What you have to do → Go through the records below and copy out every line that contains the word "Expand".

Data to use →
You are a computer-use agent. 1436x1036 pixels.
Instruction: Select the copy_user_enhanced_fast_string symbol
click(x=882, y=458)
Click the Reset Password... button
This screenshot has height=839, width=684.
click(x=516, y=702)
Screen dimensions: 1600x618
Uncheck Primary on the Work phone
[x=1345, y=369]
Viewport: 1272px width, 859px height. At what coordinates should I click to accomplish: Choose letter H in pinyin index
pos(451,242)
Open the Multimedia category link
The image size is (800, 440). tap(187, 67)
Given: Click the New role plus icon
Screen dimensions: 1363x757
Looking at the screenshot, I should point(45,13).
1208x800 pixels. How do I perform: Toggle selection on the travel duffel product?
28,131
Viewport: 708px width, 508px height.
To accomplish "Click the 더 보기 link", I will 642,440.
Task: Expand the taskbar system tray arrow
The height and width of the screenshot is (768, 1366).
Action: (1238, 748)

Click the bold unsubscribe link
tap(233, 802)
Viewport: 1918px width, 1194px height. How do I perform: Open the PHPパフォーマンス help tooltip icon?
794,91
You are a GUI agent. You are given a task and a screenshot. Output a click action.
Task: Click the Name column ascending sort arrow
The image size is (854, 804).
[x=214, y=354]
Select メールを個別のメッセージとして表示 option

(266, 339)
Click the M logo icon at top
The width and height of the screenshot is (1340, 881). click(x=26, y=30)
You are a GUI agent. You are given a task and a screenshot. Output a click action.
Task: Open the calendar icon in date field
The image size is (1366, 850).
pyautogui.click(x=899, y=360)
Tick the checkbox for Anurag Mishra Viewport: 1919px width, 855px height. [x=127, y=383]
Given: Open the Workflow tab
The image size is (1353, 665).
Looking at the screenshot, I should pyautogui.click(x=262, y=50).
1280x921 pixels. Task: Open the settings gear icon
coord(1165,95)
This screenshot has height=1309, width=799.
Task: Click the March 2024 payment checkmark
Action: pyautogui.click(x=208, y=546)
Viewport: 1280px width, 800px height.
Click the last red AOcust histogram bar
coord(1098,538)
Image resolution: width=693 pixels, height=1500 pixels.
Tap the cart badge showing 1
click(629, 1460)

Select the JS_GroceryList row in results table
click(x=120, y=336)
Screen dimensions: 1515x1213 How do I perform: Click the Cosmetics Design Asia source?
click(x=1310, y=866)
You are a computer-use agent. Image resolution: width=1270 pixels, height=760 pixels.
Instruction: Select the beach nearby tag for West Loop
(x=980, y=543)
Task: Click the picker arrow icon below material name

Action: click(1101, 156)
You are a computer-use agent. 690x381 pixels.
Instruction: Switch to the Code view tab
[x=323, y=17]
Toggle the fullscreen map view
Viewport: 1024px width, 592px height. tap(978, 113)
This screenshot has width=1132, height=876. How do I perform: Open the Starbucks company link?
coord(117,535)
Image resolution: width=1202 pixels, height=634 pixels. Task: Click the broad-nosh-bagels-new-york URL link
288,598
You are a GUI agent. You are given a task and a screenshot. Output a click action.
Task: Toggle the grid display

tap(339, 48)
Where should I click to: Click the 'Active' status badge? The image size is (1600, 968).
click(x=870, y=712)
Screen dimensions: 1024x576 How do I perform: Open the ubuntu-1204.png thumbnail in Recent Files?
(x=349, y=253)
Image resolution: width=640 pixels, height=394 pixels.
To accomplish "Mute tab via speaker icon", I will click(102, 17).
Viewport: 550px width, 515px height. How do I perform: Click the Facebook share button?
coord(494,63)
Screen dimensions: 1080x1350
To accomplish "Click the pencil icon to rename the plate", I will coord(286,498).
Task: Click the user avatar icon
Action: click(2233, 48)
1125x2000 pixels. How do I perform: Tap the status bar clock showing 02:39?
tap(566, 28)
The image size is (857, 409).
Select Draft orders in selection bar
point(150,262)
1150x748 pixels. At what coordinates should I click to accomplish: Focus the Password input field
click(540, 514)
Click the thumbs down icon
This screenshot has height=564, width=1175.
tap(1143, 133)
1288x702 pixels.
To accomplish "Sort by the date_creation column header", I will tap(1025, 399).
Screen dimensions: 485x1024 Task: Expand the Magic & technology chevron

Exercise solution →
Task: Expand the taskbar system tray arrow
Screen dimensions: 485x1024 Task: Expand the Magic & technology chevron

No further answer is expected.